Ehemalige Kollegen des Angeklagten sagen aus
Das Gericht hörte am Donnerstag den ehemaligen ärztlichen Direktor des Maßregelvollzugs für psychisch kranke Straftäter sowie einen Psychologen, der ebenfalls dort arbeitete. Der Psychologe hatte in der Klinik einen Vorfall aus dem August 2024 mit dem späteren Todesfahrer gemeldet, aus dem aber keine Konsequenzen erwuchsen. Aufgebracht und "wie ein Stier" sei al-Abdulmohsen in einen Raum gekommen. Auf die Frage, ob es ihm nach einer Krankschreibung wieder gut gehe, habe er einen Tunnelblick bekommen und geantwortet, er befinde sich in einem Krieg. Das sei nicht metaphorisch gemeint gewesen, sondern es gehe um Sterben oder Umbringen. "Das war nicht irgendwie dahergesagt", so der Zeuge. Deshalb habe er es gemeldet.

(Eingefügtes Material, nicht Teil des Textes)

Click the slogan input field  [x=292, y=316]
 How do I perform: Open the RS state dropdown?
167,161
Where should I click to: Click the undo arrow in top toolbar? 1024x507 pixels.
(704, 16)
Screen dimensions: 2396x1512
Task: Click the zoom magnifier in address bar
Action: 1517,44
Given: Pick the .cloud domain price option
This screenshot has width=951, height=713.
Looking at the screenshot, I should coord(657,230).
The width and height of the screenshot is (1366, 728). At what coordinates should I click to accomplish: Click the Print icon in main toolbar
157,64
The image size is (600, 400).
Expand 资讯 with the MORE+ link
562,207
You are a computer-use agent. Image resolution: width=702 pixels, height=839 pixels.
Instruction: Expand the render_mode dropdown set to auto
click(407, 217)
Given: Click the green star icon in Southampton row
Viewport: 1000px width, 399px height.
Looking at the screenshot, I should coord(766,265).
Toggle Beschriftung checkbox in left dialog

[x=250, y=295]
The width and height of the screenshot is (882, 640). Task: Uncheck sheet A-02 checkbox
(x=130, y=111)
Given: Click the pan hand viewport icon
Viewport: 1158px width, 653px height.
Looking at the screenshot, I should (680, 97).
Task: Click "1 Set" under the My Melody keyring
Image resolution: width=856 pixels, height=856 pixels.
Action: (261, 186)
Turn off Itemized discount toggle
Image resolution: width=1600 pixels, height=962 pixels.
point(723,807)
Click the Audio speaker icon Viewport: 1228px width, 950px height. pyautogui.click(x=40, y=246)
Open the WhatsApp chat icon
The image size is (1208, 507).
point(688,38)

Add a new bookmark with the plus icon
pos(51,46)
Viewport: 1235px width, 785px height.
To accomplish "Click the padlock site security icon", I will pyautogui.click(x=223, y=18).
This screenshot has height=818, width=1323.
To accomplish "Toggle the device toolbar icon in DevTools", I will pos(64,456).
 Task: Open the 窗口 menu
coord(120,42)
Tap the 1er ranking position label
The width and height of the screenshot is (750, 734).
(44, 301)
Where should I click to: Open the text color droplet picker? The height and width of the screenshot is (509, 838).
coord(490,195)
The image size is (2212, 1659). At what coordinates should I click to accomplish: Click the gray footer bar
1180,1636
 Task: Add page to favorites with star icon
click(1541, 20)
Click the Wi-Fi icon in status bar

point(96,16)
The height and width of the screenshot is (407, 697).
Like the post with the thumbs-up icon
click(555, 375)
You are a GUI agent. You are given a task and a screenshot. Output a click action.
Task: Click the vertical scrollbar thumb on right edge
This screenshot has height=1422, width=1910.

Der damalige ärztliche Direktor sagte, er habe eine E-Mail, in der der Vorgang erwähnt wurde, nicht bis zu Ende gelesen. Ihm sei das erst nach dem Anschlag bekannt geworden. Er berichtete, dass al-Abdulmohsen ab dem Jahr 2023 oft krankheitsbedingt fehlte, er habe in der Klinik die Kündigung angeregt. Man habe aber bis Ende 2024 abwarten wollen. Al-Abdulmohsen habe sich ihm gegenüber zu seiner aktivistischen Tätigkeit geäußert, berichtete von seinen Problemen mit Behörden, über die er sich so aufrege, dass die Krankschreibungen nötig seien.